Die Potsdamer Demokraten befürworten eine solche Lösung.
Zu 7 Zusammenfassung der wesentlichen Ergebnisse
Der vorgenommenen Zusammenfassung kann unter Beachtung vorstehender Anmerkungen im Wesentlichen gefolgt werden. Bei genauem Lesen wird deutlich, dass auch beim Szenario Nachhaltige Mobilität bis 2025 mit einem Wachstum des MIV (Gesamtverkehr) gerechnet wird (was ohnehin auf der Hand liegt).
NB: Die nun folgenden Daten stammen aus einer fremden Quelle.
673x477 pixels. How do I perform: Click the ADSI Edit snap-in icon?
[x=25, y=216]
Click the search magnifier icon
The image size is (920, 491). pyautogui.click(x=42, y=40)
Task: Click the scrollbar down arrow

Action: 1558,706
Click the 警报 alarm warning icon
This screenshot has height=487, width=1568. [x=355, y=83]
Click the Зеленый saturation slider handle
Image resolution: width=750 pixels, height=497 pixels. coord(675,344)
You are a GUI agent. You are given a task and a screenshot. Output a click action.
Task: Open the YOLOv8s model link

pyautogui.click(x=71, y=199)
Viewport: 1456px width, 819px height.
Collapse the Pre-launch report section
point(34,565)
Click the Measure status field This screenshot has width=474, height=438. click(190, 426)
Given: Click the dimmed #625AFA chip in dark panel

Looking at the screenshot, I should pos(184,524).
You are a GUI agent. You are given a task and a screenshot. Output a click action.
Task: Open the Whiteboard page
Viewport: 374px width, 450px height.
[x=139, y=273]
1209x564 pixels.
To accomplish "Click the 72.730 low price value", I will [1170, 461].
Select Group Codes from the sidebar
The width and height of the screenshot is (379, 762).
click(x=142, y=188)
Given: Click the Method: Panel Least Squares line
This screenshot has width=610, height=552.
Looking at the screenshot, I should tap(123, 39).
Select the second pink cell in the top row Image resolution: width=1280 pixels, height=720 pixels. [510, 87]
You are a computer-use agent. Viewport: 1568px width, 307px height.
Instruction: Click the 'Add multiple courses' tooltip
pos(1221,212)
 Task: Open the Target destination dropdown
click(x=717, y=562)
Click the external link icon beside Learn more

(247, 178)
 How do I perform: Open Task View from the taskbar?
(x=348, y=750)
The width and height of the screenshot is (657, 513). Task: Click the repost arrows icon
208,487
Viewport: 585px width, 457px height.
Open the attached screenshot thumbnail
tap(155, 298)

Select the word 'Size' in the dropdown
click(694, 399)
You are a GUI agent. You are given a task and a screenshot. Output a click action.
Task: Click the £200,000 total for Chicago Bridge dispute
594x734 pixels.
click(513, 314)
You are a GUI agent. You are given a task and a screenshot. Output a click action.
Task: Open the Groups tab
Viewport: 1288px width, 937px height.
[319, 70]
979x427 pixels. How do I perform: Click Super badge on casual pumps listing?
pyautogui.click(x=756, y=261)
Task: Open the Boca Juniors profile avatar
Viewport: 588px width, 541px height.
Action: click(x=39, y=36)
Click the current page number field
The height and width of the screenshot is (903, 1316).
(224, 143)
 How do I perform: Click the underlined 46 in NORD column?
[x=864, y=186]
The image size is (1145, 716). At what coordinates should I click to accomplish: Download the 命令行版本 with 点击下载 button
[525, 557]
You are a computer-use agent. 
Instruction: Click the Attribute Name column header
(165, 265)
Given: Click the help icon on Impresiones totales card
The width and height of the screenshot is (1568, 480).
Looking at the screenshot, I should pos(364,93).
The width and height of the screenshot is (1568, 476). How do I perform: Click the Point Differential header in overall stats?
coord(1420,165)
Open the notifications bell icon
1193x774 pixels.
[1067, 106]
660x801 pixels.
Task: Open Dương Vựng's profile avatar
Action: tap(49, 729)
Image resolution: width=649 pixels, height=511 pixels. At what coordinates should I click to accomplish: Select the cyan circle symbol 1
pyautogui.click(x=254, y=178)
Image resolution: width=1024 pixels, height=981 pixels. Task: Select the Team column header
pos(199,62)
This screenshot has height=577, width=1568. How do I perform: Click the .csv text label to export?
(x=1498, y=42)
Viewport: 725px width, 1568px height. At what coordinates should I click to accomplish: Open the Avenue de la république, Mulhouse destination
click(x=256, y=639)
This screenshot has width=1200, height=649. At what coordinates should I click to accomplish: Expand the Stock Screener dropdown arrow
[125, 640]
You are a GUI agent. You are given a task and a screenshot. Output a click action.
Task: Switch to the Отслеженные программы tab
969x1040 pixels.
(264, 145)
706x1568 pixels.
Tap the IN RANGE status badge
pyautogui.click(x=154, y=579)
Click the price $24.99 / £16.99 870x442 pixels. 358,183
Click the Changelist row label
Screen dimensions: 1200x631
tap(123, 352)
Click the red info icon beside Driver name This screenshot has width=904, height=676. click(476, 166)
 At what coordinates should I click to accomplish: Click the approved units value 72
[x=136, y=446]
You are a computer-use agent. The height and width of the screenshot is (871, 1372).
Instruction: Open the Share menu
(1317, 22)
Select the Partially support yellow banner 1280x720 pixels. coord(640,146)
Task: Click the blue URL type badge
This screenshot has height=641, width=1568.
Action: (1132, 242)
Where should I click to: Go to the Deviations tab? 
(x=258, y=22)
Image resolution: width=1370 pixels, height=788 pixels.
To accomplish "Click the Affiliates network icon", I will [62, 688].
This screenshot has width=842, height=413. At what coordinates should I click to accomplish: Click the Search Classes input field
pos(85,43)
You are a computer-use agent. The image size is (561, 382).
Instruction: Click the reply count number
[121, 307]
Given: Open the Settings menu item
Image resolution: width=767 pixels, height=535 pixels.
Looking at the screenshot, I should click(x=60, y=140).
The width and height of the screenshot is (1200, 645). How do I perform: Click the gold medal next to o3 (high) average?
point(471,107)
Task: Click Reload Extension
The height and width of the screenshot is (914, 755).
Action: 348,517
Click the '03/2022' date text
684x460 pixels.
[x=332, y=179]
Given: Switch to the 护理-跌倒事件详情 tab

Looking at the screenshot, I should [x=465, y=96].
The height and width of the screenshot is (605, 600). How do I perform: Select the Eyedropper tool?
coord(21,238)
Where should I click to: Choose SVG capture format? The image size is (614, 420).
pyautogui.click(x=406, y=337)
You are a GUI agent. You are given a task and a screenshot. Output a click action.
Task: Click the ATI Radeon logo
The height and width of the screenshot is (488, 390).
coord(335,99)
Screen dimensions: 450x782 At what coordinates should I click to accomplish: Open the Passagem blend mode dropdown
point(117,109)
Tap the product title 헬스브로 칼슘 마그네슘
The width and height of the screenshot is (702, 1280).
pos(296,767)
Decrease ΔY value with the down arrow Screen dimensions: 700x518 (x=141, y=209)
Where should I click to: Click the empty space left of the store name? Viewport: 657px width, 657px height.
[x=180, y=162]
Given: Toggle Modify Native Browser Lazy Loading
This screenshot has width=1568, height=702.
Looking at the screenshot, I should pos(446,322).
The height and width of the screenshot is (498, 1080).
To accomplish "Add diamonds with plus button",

Prognosen der Modal Split Verschiebung beziehen sich nur auf den Binnenverkehr in Potsdam und geben kein vollständiges Bild. Betroffenen Hotspot-Anwohnern ist es egal, ob ein Binnenverkehrsfahrzeug oder ein Pendlerfahrzeug Schadstoffe emittiert.
Zu 8 Grundlagen für ein Kreisverkehrskonzept
Hier entsteht der Eindruck, dass mit Eifer gesucht wird, wo Kreisverkehrsanlagen den geringsten Schaden anrichten können. So ist z.B. aus der untersuchten Umgestaltung des Kirchsteigfeldknotens nicht ersichtlich, welcher Nutzen aus den hohen Aufwendungen entsteht. Hier werden an Stellen Lösungen angeboten, die bislang keine Probleme verursachten.
Im Übrigen sind Mini-Kreisverkehrsanlagen, wie etwa an der Drewitzer Auffahrt zur Nuthestraße, grundsätzlich abzulehnen. Solche Kreisel werden von vielen Verkehrsteilnehmern gar nicht als solche wahrgenommen und folglich ignoriert. Busse und LKW fahren ohnehin mittendurch.
FAZIT
Das Stadtentwicklungskonzept Verkehr ist in seiner jetzigen Form nicht beschlussfähig. Eine Qualifizierung ist dringend erforderlich. Dabei sind sowohl die Ergebnisse der öffentlichen Beteiligung als auch die abgegebenen Stellungnahmen von Einrichtungen und Verbänden sowie die vorgenannten Hinweise zu berücksichtigen.